Question

A function f satisfies f(0) = 0, f(2n) = f(n), and f(2n + 1) = f(n) + 1 for all positive integers n. What is the value of f(2018)?

Answer

**step1** Understanding the function rules

We are given a function `f` with the following rules:
- Rule 1: `f(0) = 0`.
- Rule 2: If a number `N` is an even number, we can write `N = 2 \times n` for some whole number `n`. Then, `f(N) = f(n)`. This means if a number is even, we can divide it by 2, and the function's value remains the same.
- Rule 3: If a number `N` is an odd number, we can write `N = 2 \times n + 1` for some whole number `n`. Then, `f(N) = f(n) + 1`. This means if a number is odd, we subtract 1 from it (to make it even), then divide by 2, and add 1 to the function's value of this new number.

Question1.step2 (Applying the rules repeatedly to find f(2018))

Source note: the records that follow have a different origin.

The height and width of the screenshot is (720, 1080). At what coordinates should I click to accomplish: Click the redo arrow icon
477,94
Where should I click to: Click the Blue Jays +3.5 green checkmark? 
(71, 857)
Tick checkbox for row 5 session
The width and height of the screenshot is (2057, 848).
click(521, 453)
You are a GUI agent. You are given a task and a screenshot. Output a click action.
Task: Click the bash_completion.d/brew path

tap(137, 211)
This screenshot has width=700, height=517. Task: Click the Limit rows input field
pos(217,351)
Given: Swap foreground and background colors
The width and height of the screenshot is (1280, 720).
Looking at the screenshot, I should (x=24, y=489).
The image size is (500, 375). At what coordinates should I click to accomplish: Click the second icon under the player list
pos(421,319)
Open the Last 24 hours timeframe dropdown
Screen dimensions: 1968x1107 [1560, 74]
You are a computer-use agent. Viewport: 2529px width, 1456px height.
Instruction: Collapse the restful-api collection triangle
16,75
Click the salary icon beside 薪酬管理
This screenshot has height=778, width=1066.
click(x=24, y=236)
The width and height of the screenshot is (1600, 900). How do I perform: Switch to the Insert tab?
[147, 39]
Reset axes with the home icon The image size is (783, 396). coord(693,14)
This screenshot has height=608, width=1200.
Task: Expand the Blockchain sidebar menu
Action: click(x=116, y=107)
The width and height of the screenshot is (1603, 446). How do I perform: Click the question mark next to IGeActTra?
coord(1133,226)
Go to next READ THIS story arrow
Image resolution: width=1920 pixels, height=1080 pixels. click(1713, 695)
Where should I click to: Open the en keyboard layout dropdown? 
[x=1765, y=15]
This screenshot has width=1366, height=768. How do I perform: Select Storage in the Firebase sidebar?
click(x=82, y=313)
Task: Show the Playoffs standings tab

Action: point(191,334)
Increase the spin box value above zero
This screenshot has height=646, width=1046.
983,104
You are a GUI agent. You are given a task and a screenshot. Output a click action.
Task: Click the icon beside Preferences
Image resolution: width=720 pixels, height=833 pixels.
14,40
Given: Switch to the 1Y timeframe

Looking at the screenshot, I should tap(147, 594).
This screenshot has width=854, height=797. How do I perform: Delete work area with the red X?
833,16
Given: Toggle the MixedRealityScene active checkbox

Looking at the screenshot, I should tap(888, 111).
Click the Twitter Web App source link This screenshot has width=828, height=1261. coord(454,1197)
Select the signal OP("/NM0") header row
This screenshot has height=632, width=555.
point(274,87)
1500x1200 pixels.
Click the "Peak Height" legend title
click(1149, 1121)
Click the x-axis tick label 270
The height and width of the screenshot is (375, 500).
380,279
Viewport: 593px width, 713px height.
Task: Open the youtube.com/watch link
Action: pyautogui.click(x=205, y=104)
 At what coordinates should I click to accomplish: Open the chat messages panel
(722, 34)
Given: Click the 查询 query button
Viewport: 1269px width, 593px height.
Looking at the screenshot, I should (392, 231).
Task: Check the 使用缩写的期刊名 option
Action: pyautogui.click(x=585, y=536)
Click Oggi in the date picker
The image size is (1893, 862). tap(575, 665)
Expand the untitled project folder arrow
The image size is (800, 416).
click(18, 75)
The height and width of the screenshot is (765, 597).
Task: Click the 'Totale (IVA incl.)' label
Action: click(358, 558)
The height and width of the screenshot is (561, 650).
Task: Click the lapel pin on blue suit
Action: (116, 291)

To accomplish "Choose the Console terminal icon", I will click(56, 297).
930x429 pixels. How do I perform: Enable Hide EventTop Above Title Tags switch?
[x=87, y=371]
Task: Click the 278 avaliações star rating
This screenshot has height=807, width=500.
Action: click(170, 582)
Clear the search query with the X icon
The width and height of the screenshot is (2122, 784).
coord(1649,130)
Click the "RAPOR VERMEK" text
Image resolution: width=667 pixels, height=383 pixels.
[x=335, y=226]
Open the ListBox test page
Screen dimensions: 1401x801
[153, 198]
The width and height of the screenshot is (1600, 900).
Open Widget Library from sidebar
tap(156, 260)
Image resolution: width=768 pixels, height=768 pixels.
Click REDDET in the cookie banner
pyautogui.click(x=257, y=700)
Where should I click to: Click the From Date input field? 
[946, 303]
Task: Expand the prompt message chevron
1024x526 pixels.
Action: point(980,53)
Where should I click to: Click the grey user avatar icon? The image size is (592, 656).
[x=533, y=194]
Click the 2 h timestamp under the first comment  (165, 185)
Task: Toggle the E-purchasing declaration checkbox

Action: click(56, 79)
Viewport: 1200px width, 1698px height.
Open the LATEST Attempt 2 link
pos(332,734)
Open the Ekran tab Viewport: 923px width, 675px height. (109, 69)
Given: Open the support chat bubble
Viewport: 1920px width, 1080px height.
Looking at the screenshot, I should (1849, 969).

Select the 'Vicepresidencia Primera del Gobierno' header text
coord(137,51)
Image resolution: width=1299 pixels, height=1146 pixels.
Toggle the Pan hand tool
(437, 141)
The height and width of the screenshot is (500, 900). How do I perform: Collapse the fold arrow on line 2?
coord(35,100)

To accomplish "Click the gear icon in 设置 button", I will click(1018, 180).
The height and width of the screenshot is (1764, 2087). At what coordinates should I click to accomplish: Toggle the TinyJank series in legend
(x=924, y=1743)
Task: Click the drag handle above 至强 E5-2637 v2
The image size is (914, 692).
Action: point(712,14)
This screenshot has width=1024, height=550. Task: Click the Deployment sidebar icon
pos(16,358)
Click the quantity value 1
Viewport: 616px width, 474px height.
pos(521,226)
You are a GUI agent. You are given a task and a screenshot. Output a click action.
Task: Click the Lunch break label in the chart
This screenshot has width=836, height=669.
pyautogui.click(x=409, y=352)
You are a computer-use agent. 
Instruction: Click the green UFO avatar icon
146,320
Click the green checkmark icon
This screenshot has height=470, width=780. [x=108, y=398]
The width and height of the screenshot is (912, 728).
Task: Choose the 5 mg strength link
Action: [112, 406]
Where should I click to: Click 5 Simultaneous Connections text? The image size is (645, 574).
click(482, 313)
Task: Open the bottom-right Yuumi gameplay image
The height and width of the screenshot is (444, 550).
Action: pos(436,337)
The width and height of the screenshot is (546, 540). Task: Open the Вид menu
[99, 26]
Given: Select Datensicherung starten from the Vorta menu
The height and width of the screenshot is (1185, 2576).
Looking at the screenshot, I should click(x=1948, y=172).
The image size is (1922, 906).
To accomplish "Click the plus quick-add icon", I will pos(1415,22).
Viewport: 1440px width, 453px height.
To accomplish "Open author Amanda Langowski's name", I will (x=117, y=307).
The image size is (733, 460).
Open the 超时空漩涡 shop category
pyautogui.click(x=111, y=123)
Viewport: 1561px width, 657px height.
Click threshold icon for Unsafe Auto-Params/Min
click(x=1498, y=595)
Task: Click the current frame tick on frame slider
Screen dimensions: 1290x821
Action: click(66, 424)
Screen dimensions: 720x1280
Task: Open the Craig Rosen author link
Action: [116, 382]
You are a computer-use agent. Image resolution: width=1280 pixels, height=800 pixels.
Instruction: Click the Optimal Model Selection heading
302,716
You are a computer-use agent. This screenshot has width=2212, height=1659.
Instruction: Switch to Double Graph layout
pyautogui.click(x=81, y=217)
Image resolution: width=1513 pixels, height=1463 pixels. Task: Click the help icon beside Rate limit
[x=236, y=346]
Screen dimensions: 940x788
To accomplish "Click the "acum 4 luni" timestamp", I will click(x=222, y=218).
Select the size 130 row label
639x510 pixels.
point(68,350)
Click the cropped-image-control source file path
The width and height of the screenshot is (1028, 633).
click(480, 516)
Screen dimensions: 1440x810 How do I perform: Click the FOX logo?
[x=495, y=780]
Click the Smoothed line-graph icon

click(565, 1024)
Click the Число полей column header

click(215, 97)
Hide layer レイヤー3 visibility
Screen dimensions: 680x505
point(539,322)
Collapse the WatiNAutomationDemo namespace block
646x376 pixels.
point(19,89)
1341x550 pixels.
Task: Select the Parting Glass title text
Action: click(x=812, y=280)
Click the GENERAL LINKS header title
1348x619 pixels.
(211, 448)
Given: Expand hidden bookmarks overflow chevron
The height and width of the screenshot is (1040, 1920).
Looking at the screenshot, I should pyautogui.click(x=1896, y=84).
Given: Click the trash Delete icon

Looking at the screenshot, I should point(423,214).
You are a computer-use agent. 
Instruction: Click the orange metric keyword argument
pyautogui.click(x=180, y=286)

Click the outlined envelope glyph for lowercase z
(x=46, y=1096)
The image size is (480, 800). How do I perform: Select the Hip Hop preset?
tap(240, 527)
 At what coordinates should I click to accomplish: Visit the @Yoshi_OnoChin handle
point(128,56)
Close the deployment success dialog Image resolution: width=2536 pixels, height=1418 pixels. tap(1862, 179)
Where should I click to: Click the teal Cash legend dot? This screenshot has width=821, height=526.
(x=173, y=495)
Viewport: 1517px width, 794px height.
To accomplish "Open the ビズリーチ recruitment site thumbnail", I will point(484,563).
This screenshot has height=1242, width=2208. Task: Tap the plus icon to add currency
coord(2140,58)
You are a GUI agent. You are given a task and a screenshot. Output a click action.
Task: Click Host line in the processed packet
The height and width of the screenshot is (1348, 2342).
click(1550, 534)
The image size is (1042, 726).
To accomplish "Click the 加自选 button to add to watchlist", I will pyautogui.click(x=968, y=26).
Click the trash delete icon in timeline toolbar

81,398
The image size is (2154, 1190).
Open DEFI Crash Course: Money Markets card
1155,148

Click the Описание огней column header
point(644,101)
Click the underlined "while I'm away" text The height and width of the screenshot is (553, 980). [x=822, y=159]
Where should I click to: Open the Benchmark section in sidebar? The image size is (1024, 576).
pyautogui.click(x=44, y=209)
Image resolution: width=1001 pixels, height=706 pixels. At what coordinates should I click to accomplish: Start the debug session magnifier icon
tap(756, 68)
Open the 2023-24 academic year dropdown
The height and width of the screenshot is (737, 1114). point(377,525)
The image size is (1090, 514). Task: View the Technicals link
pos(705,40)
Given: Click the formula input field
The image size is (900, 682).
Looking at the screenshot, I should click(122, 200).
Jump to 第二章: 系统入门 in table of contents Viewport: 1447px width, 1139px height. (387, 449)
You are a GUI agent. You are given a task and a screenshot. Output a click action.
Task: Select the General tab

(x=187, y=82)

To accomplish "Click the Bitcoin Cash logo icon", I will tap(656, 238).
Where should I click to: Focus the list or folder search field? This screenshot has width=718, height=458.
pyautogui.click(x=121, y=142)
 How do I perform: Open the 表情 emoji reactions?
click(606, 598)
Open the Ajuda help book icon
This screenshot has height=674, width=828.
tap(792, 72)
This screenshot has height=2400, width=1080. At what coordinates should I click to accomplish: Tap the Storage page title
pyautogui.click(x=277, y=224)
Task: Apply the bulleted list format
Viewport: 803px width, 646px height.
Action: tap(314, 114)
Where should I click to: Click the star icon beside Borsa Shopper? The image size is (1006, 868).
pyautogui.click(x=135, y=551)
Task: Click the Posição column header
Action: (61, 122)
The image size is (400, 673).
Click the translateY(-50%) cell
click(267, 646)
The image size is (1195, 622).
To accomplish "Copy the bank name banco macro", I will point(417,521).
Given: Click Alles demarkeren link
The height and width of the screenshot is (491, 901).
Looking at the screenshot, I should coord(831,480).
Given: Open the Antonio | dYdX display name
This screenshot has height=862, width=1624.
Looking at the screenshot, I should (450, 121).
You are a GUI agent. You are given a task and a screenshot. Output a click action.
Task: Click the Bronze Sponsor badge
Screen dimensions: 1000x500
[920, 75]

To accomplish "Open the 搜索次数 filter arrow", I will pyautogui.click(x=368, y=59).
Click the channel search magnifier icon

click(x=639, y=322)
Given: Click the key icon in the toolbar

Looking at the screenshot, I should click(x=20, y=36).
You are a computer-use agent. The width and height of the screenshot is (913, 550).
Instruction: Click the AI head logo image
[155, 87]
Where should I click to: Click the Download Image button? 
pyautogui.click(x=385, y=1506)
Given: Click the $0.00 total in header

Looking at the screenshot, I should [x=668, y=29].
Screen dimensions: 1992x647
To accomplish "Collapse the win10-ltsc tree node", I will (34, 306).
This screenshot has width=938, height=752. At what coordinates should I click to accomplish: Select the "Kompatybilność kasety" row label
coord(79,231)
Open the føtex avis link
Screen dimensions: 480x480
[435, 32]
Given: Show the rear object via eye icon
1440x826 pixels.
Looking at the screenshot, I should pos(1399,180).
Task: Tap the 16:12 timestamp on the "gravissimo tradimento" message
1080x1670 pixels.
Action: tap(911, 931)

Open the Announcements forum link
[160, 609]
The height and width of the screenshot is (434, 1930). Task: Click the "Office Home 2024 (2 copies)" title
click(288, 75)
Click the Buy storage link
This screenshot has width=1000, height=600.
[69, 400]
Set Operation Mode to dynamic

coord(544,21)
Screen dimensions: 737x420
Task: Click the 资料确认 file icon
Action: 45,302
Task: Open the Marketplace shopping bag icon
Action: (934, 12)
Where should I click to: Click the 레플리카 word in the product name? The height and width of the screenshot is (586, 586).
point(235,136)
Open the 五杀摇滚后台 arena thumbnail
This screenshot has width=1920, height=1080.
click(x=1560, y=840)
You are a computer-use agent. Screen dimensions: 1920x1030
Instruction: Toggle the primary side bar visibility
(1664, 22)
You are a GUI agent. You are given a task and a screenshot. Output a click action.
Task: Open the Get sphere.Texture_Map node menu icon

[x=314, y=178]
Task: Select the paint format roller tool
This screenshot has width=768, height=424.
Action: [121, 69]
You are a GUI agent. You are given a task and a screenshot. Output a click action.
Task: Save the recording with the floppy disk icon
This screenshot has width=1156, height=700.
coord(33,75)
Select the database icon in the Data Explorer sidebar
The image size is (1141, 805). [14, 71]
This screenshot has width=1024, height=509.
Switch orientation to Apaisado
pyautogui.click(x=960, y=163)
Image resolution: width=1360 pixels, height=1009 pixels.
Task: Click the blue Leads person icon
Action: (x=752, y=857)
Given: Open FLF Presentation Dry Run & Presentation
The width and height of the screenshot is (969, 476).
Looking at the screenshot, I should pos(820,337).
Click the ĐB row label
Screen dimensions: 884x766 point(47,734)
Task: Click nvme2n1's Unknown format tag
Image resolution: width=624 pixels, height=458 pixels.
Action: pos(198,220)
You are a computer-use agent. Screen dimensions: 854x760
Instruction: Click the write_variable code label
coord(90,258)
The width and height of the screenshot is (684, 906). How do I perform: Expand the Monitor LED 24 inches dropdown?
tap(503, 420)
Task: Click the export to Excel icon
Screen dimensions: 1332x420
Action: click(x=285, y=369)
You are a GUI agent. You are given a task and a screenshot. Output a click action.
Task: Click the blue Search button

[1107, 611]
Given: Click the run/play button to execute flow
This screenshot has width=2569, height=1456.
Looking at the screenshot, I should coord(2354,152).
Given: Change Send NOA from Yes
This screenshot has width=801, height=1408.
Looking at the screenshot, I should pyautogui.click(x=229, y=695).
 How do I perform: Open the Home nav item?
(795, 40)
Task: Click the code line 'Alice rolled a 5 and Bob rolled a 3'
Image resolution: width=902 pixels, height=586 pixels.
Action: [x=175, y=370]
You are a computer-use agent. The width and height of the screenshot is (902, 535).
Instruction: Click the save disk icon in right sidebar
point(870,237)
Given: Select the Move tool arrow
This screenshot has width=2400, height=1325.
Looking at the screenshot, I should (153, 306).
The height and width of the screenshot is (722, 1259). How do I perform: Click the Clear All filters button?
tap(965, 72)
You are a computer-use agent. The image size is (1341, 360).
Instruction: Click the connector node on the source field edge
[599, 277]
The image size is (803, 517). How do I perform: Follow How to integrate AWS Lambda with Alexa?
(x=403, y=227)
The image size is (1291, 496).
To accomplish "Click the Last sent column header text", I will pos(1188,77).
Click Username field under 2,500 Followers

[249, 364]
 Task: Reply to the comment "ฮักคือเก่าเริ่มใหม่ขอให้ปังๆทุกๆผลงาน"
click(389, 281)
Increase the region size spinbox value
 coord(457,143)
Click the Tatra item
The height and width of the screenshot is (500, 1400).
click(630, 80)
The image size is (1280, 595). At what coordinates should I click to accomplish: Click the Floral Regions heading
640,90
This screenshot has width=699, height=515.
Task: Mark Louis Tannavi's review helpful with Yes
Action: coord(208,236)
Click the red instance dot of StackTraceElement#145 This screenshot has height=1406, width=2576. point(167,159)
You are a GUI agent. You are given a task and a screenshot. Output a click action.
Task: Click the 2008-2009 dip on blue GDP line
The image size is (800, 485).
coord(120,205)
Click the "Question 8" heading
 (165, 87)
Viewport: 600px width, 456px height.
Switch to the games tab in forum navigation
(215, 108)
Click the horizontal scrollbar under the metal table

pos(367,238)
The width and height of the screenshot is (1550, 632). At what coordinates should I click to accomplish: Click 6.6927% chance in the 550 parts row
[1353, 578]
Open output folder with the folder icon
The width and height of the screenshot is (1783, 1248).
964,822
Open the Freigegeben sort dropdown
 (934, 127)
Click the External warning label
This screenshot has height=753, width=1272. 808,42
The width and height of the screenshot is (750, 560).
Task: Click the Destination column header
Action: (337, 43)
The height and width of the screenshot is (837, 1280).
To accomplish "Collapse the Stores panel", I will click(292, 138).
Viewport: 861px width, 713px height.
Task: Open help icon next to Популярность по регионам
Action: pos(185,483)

We need to find the value of `f(2018)`. We will apply the given rules step-by-step, starting from 2018 and working our way down to simpler numbers until we reach `f(0)`.
1. To find `f(2018)`: Since 2018 is an even number, we use Rule 2.
`f(2018) = f(2018 \div 2) = f(1009)`.
2. To find `f(1009)`: Since 1009 is an odd number, we use Rule 3.
`f(1009) = f((1009 - 1) \div 2) + 1 = f(1008 \div 2) + 1 = f(504) + 1`.
3. To find `f(504)`: Since 504 is an even number, we use Rule 2.
`f(504) = f(504 \div 2) = f(252)`.
4. To find `f(252)`: Since 252 is an even number, we use Rule 2.
`f(252) = f(252 \div 2) = f(126)`.
5. To find `f(126)`: Since 126 is an even number, we use Rule 2.
`f(126) = f(126 \div 2) = f(63)`.
6. To find `f(63)`: Since 63 is an odd number, we use Rule 3.
`f(63) = f((63 - 1) \div 2) + 1 = f(62 \div 2) + 1 = f(31) + 1`.
7. To find `f(31)`: Since 31 is an odd number, we use Rule 3.
`f(31) = f((31 - 1) \div 2) + 1 = f(30 \div 2) + 1 = f(15) + 1`.
8. To find `f(15)`: Since 15 is an odd number, we use Rule 3.
`f(15) = f((15 - 1) \div 2) + 1 = f(14 \div 2) + 1 = f(7) + 1`.
9. To find `f(7)`: Since 7 is an odd number, we use Rule 3.
`f(7) = f((7 - 1) \div 2) + 1 = f(6 \div 2) + 1 = f(3) + 1`.
10. To find `f(3)`: Since 3 is an odd number, we use Rule 3.
`f(3) = f((3 - 1) \div 2) + 1 = f(2 \div 2) + 1 = f(1) + 1`.
11. To find `f(1)`: Since 1 is an odd number, we use Rule 3.
`f(1) = f((1 - 1) \div 2) + 1 = f(0 \div 2) + 1 = f(0) + 1`.
Now we have a chain of calculations. We know `f(0) = 0` from Rule 1. Let's substitute back the values:
- From step 11: `f(1) = f(0) + 1 = 0 + 1 = 1`.
- From step 10: `f(3) = f(1) + 1 = 1 + 1 = 2`.
- From step 9: `f(7) = f(3) + 1 = 2 + 1 = 3`.
- From step 8: `f(15) = f(7) + 1 = 3 + 1 = 4`.
- From step 7: `f(31) = f(15) + 1 = 4 + 1 = 5`.
- From step 6: `f(63) = f(31) + 1 = 5 + 1 = 6`.
- From step 5: `f(126) = f(63) = 6`.
- From step 4: `f(252) = f(126) = 6`.
- From step 3: `f(504) = f(252) = 6`.
- From step 2: `f(1009) = f(504) + 1 = 6 + 1 = 7`.
- From step 1: `f(2018) = f(1009) = 7`.

**step3** Final Answer

By applying the rules of the function repeatedly, we found that the value of `f(2018)` is 7.